◆ STATED TASK
Switch "Instruction" to "Command" throughout the listing below, and leave every other part of the lines unchanged.

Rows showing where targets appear
########
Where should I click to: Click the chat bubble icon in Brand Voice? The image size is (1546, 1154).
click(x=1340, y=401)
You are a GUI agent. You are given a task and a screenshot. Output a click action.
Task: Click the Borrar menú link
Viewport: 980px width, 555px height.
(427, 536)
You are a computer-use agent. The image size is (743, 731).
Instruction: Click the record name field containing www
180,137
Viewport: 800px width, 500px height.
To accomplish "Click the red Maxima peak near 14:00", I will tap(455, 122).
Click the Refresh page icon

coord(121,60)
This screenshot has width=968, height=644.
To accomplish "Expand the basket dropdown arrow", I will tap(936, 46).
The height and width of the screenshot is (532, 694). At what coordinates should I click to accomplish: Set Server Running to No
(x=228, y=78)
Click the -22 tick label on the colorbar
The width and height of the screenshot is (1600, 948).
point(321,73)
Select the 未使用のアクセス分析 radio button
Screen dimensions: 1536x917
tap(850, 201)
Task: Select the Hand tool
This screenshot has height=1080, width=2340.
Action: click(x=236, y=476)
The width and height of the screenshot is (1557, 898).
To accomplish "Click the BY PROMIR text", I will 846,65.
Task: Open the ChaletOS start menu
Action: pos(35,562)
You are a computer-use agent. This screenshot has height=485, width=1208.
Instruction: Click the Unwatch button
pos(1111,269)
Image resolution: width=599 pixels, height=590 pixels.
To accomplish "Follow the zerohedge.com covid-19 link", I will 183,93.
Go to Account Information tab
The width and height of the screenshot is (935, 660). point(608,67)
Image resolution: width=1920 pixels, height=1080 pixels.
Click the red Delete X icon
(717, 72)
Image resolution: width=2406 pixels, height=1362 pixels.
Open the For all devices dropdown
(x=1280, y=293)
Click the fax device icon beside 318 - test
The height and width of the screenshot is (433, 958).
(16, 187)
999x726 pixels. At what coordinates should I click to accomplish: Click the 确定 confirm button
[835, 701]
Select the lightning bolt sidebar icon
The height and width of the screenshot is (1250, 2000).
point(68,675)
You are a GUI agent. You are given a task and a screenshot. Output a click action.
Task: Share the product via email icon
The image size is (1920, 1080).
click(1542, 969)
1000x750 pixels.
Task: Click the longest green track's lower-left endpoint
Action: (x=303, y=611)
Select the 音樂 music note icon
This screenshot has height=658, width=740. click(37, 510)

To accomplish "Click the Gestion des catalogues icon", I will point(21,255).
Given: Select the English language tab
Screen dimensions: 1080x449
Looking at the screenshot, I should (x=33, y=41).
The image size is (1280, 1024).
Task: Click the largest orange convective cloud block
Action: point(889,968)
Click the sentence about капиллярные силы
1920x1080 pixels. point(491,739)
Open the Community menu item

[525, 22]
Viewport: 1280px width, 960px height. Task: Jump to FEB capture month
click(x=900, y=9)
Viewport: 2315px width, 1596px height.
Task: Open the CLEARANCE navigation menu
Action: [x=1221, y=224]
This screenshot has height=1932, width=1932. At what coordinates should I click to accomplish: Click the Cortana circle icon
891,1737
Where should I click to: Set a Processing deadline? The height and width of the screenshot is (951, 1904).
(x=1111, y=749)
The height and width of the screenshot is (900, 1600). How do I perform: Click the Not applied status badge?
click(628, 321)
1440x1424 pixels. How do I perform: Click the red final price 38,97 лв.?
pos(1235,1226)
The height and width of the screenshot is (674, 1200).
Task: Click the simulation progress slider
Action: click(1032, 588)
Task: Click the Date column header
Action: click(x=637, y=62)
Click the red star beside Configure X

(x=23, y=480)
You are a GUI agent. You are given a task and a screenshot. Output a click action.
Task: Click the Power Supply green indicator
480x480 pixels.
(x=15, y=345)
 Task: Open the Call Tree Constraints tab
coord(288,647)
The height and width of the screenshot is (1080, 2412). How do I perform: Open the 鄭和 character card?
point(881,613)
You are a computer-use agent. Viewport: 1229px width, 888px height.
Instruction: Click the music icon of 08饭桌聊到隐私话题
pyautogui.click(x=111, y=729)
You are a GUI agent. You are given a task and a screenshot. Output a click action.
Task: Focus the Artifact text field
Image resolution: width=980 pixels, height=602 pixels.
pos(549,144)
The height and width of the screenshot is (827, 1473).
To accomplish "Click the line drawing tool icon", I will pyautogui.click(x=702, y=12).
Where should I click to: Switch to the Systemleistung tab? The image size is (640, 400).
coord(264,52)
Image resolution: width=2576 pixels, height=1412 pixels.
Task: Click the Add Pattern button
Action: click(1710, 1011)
########
◆ FINISHED ANSWER
Where should I click to: Click the chat bubble icon in Brand Voice? The image size is (1546, 1154).
click(x=1340, y=401)
You are a GUI agent. You are given a task and a screenshot. Output a click action.
Task: Click the Borrar menú link
Viewport: 980px width, 555px height.
(427, 536)
You are a computer-use agent. The image size is (743, 731).
Command: Click the record name field containing www
180,137
Viewport: 800px width, 500px height.
To accomplish "Click the red Maxima peak near 14:00", I will tap(455, 122).
Click the Refresh page icon

coord(121,60)
This screenshot has width=968, height=644.
To accomplish "Expand the basket dropdown arrow", I will tap(936, 46).
The height and width of the screenshot is (532, 694). At what coordinates should I click to accomplish: Set Server Running to No
(x=228, y=78)
Click the -22 tick label on the colorbar
The width and height of the screenshot is (1600, 948).
point(321,73)
Select the 未使用のアクセス分析 radio button
Screen dimensions: 1536x917
tap(850, 201)
Task: Select the Hand tool
This screenshot has height=1080, width=2340.
Action: click(x=236, y=476)
The width and height of the screenshot is (1557, 898).
To accomplish "Click the BY PROMIR text", I will 846,65.
Task: Open the ChaletOS start menu
Action: pos(35,562)
You are a computer-use agent. This screenshot has height=485, width=1208.
Command: Click the Unwatch button
pos(1111,269)
Image resolution: width=599 pixels, height=590 pixels.
To accomplish "Follow the zerohedge.com covid-19 link", I will 183,93.
Go to Account Information tab
The width and height of the screenshot is (935, 660). point(608,67)
Image resolution: width=1920 pixels, height=1080 pixels.
Click the red Delete X icon
(717, 72)
Image resolution: width=2406 pixels, height=1362 pixels.
Open the For all devices dropdown
(x=1280, y=293)
Click the fax device icon beside 318 - test
The height and width of the screenshot is (433, 958).
(16, 187)
999x726 pixels. At what coordinates should I click to accomplish: Click the 确定 confirm button
[835, 701]
Select the lightning bolt sidebar icon
The height and width of the screenshot is (1250, 2000).
point(68,675)
You are a GUI agent. You are given a task and a screenshot. Output a click action.
Task: Share the product via email icon
The image size is (1920, 1080).
click(1542, 969)
1000x750 pixels.
Task: Click the longest green track's lower-left endpoint
Action: (x=303, y=611)
Select the 音樂 music note icon
This screenshot has height=658, width=740. click(37, 510)

To accomplish "Click the Gestion des catalogues icon", I will point(21,255).
Given: Select the English language tab
Screen dimensions: 1080x449
Looking at the screenshot, I should (x=33, y=41).
The image size is (1280, 1024).
Task: Click the largest orange convective cloud block
Action: point(889,968)
Click the sentence about капиллярные силы
1920x1080 pixels. point(491,739)
Open the Community menu item

[525, 22]
Viewport: 1280px width, 960px height. Task: Jump to FEB capture month
click(x=900, y=9)
Viewport: 2315px width, 1596px height.
Task: Open the CLEARANCE navigation menu
Action: [x=1221, y=224]
This screenshot has height=1932, width=1932. At what coordinates should I click to accomplish: Click the Cortana circle icon
891,1737
Where should I click to: Set a Processing deadline? The height and width of the screenshot is (951, 1904).
(x=1111, y=749)
The height and width of the screenshot is (900, 1600). How do I perform: Click the Not applied status badge?
click(628, 321)
1440x1424 pixels. How do I perform: Click the red final price 38,97 лв.?
pos(1235,1226)
The height and width of the screenshot is (674, 1200).
Task: Click the simulation progress slider
Action: click(1032, 588)
Task: Click the Date column header
Action: click(x=637, y=62)
Click the red star beside Configure X

(x=23, y=480)
You are a GUI agent. You are given a task and a screenshot. Output a click action.
Task: Click the Power Supply green indicator
480x480 pixels.
(x=15, y=345)
 Task: Open the Call Tree Constraints tab
coord(288,647)
The height and width of the screenshot is (1080, 2412). How do I perform: Open the 鄭和 character card?
point(881,613)
You are a computer-use agent. Viewport: 1229px width, 888px height.
Command: Click the music icon of 08饭桌聊到隐私话题
pyautogui.click(x=111, y=729)
You are a GUI agent. You are given a task and a screenshot. Output a click action.
Task: Focus the Artifact text field
Image resolution: width=980 pixels, height=602 pixels.
pos(549,144)
The height and width of the screenshot is (827, 1473).
To accomplish "Click the line drawing tool icon", I will pyautogui.click(x=702, y=12).
Where should I click to: Switch to the Systemleistung tab? The image size is (640, 400).
coord(264,52)
Image resolution: width=2576 pixels, height=1412 pixels.
Task: Click the Add Pattern button
Action: click(1710, 1011)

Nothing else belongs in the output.